WHAT THE TASK REQUIRES: Copy out the records from the line that contains "Select the 2000 year cell" through the line that contains "[x=235, y=10]", swapping "dialog" for "window" and leaving everything else unchanged.

PROVIDED RECORDS:

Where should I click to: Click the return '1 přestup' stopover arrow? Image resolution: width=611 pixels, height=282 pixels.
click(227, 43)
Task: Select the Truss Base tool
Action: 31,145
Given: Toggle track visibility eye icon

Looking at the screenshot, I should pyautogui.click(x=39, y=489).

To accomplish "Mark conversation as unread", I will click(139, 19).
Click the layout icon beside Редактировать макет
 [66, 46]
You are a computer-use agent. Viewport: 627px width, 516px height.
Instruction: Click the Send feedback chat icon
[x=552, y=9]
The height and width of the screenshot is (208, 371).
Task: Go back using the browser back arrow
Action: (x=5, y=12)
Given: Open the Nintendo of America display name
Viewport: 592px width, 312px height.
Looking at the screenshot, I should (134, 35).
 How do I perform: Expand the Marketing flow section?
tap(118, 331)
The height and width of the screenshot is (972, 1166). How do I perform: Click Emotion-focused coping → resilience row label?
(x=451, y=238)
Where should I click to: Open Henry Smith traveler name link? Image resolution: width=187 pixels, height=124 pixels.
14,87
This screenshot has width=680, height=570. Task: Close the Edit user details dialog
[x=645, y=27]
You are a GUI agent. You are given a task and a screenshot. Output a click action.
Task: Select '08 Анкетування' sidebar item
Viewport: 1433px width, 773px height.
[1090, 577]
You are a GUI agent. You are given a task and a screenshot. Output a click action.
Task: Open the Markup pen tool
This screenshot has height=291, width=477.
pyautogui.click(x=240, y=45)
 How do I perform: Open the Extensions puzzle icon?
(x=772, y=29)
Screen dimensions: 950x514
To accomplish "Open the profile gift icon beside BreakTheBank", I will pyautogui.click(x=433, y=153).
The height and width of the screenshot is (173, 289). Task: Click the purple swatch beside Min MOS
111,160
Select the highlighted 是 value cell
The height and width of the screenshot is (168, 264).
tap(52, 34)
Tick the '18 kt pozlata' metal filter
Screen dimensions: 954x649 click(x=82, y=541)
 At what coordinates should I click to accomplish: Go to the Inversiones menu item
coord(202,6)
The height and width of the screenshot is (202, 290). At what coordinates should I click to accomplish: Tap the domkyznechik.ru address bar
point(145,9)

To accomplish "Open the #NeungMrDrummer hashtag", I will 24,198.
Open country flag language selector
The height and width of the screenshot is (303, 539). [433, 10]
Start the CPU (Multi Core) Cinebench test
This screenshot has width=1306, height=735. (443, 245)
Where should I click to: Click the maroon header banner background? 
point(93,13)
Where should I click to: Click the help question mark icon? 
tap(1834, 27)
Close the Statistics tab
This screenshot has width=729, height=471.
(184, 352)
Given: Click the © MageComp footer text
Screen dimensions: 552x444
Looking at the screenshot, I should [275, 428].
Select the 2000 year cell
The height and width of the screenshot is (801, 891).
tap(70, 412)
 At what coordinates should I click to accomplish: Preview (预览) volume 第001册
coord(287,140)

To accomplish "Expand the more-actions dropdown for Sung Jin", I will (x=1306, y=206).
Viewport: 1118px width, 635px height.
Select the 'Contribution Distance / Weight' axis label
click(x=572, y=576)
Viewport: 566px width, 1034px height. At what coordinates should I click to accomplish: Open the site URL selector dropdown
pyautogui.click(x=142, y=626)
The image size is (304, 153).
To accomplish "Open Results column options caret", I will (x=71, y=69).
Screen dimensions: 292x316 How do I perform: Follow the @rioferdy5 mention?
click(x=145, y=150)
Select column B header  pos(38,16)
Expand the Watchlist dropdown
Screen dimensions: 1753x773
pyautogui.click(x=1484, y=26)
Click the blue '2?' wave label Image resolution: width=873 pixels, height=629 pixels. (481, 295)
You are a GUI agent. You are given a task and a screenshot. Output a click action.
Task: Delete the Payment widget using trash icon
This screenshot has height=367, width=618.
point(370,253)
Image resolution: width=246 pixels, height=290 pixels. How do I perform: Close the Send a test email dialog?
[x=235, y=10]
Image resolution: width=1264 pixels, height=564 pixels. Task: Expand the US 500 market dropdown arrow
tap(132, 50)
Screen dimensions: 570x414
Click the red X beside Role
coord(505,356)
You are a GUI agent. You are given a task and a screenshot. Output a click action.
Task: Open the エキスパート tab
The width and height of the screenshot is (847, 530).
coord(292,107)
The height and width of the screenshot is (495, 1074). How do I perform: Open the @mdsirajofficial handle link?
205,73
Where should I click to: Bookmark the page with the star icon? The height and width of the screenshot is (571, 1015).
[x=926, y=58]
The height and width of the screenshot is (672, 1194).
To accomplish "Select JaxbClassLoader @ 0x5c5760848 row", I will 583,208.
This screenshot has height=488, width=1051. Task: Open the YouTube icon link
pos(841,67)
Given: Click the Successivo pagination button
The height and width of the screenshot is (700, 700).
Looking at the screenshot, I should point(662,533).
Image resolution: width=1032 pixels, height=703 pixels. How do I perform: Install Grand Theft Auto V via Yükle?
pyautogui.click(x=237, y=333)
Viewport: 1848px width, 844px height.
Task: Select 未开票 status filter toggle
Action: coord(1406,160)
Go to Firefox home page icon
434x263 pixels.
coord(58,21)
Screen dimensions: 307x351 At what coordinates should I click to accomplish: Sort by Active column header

FULL ANSWER:
Select the 2000 year cell
The height and width of the screenshot is (801, 891).
tap(70, 412)
 At what coordinates should I click to accomplish: Preview (预览) volume 第001册
coord(287,140)

To accomplish "Expand the more-actions dropdown for Sung Jin", I will (x=1306, y=206).
Viewport: 1118px width, 635px height.
Select the 'Contribution Distance / Weight' axis label
click(x=572, y=576)
Viewport: 566px width, 1034px height. At what coordinates should I click to accomplish: Open the site URL selector dropdown
pyautogui.click(x=142, y=626)
The image size is (304, 153).
To accomplish "Open Results column options caret", I will (x=71, y=69).
Screen dimensions: 292x316 How do I perform: Follow the @rioferdy5 mention?
click(x=145, y=150)
Select column B header  pos(38,16)
Expand the Watchlist dropdown
Screen dimensions: 1753x773
pyautogui.click(x=1484, y=26)
Click the blue '2?' wave label Image resolution: width=873 pixels, height=629 pixels. (481, 295)
You are a GUI agent. You are given a task and a screenshot. Output a click action.
Task: Delete the Payment widget using trash icon
This screenshot has height=367, width=618.
point(370,253)
Image resolution: width=246 pixels, height=290 pixels. How do I perform: Close the Send a test email window?
[x=235, y=10]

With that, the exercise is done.